A rare occurrence: this year, Nashville has not one, but two horses in the running for an all-genre category. Jelly Roll and Nashville’s esteemed Americana duo The War and Treaty scored a nomination for Best New Artist. While Nashville takes the cake with multiple Grammy sub-genres, a local artist being nominated for an all-genre category like Best New Artist encourages the entire city to get excited. Nashville-based artists are often pushed into sub-genre categories, like country music, instead of all-around categories where they can be recognized across the board. When Nashville artists, especially country and Americana-based artists, are nominated for all-genre categories, it’s a big deal. At last year’s Grammy Awards, Nashville was represented in the Best New Artist category by Molly Tuttle and the Song of the Year category by GAYLE’s TikTok hit “abcdefu,” but both unfortunately lost.

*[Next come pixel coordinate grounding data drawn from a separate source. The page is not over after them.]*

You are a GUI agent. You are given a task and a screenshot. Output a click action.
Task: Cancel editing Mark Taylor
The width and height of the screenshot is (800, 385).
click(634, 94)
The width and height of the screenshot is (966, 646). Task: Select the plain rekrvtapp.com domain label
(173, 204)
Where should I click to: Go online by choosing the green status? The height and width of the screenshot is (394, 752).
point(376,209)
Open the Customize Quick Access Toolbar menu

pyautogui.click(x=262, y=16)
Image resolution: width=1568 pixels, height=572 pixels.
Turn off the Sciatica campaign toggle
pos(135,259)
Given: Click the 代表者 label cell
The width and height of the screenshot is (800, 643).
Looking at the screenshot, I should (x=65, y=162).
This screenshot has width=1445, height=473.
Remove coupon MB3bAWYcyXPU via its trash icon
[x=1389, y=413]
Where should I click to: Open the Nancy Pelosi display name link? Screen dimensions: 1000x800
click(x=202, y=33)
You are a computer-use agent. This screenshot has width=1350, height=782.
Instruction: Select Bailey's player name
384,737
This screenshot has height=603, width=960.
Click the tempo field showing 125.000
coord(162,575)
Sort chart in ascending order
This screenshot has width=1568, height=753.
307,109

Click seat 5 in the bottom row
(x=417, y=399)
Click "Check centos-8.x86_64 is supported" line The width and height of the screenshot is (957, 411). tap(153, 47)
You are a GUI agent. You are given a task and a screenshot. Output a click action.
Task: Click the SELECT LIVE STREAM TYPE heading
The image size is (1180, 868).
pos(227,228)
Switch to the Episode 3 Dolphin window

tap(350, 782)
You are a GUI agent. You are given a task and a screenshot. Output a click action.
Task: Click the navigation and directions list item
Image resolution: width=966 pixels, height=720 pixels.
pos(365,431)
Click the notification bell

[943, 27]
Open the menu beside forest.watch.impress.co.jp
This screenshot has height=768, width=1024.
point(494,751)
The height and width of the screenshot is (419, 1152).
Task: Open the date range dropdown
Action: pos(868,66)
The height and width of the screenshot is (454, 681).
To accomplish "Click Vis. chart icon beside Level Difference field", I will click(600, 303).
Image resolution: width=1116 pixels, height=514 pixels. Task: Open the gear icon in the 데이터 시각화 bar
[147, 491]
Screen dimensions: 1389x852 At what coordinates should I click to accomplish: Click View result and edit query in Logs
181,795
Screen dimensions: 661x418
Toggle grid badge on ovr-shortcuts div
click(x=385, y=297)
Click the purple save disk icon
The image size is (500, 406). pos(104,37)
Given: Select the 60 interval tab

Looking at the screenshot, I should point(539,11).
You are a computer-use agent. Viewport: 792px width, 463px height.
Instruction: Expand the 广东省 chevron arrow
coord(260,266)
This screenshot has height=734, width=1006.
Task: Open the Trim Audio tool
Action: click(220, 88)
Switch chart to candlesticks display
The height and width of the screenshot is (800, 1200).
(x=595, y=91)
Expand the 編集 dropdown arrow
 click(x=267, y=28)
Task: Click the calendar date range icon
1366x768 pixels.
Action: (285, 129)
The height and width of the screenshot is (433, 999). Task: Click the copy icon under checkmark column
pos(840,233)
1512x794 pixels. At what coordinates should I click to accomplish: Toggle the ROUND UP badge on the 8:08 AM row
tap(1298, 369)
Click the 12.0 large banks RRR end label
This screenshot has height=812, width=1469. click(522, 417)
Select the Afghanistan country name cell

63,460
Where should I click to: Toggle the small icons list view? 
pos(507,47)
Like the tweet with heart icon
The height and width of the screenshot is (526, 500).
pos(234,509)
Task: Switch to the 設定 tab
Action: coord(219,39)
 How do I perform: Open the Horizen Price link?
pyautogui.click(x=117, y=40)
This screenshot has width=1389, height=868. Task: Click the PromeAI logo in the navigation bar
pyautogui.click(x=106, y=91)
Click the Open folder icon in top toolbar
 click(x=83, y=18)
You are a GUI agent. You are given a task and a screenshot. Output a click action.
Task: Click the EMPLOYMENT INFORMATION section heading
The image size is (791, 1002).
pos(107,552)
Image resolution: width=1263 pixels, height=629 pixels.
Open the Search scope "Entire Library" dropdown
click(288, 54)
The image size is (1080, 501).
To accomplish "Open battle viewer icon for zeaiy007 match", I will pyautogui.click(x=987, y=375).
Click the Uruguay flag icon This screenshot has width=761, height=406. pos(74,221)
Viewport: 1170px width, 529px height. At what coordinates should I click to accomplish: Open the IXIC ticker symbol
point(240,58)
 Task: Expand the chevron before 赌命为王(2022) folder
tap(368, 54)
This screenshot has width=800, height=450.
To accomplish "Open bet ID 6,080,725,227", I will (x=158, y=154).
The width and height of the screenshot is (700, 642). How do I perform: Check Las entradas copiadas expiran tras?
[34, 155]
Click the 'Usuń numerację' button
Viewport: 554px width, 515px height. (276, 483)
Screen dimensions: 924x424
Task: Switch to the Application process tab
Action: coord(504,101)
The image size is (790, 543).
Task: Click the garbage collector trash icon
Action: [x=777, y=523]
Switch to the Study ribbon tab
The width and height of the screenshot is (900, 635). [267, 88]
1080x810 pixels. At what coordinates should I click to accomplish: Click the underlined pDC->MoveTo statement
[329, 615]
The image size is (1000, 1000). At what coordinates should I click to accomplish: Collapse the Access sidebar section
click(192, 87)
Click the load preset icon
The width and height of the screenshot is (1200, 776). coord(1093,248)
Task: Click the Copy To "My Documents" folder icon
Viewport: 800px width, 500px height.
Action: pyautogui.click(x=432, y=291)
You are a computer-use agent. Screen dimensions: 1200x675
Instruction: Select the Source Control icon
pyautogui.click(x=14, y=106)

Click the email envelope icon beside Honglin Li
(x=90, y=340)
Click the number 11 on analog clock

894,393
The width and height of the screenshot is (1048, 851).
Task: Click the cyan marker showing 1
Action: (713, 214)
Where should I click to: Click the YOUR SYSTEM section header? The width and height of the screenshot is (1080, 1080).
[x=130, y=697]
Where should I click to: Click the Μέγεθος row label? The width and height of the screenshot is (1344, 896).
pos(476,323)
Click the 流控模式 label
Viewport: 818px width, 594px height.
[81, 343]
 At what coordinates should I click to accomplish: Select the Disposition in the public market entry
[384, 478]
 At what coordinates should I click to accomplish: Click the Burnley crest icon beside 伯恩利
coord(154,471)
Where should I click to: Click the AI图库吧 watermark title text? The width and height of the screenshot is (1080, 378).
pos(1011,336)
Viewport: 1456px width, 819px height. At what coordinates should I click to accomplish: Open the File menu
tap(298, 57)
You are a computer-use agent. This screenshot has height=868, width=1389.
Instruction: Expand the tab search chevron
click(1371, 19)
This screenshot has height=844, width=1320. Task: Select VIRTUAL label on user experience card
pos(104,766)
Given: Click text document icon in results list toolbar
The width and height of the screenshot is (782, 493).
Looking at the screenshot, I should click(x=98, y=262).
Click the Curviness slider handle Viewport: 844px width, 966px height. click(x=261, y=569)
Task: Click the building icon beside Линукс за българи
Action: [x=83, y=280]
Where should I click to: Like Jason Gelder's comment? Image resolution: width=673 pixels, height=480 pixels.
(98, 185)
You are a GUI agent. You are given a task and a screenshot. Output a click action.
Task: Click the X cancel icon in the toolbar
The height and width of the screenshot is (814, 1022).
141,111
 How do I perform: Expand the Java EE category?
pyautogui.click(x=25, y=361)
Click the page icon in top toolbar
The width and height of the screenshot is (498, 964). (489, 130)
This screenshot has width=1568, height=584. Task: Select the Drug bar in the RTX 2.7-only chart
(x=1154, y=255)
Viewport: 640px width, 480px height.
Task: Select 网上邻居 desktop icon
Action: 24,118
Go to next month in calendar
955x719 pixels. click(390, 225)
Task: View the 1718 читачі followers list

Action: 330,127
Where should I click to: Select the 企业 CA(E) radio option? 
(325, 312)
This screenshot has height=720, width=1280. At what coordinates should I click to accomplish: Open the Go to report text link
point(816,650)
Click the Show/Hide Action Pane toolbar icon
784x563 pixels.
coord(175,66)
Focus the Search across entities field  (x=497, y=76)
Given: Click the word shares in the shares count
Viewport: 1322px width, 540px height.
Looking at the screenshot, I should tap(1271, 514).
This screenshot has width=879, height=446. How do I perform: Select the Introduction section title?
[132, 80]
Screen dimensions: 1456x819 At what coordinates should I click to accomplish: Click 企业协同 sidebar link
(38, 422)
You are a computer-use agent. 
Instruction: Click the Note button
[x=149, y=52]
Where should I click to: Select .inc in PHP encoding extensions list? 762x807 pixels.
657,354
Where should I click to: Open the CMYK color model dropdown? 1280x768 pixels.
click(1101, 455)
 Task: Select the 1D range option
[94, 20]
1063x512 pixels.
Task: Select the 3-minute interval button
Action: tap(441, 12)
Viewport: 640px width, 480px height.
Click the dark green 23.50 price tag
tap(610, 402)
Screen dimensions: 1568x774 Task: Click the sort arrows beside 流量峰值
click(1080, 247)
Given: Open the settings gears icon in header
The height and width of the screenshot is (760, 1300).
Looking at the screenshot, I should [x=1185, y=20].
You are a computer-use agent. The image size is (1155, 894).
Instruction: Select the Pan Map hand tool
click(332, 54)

“I wish Nashville artists got more recognition from the Grammy Awards. Although we have some of the biggest songs and albums, Nashville artists are often overlooked. That’s very disappointing, but it’s nothing new. Nashville has faced that situation for years,” former member of the Recording Academy and Dean of MTSU’s College of Media and Entertainment Beverly Keel said.
“I believe the musicians and songwriters are well respected. We’re known as ‘the last songwriters town’, our musicians are second to none. We get some respect, but I do think that country music doesn’t always get the respect it deserves. A lot of times, people in LA or New York don’t really listen to country music and they still believe they’re the stereotypes, but there’s always an exciting contingent of Nashvillians that go to the Grammys.”
Whether it be for large, all-genre award categories or just being nominated in general, most locals concur that Nashville artists deserve more recognition.
“I think that Grammy viewership is sometimes limited in Nashville. I think some people love to watch the Grammys because we are the capital of the music industry, but I feel like others are
so fed up with all the music news that they tune out the Grammys,” MTSU Audio Production major and Grammy-watcher Josie Schoffstall said.
“I think it’s more important for Nashvillians to support smaller local acts rather than musicians like Taylor Swift or Beyoncé. The smaller acts that are playing in bars every weekend and trying to make a name for themselves should be given a chance to have a successful music career rather than locals always pining and spending their money on the big stars. Locals need your money and support more than Taylor Swift ever will.”
While many locals agree that Nashville deserves more recognition at the Grammy Awards, recent years have shown their wish is being granted. With Nashville artists breaking into the top five all-genre categories for the past few years, they are shattering the country music stereotypes and breaking the chains that contain them to the country, folk, Americana and bluegrass categories.
Although Music City artists are challenging the boundaries set forth by the music business, it’s clear that their presence will persist at the Grammy Awards. While being nominated is enough in the eyes of Nashvillians, with a majority of local nominees favored to win, they can have their cake and eat it, too.
The 66th Annual Grammy Awards will take place on Feb. 4 in Los Angeles at the Crypto.com Arena.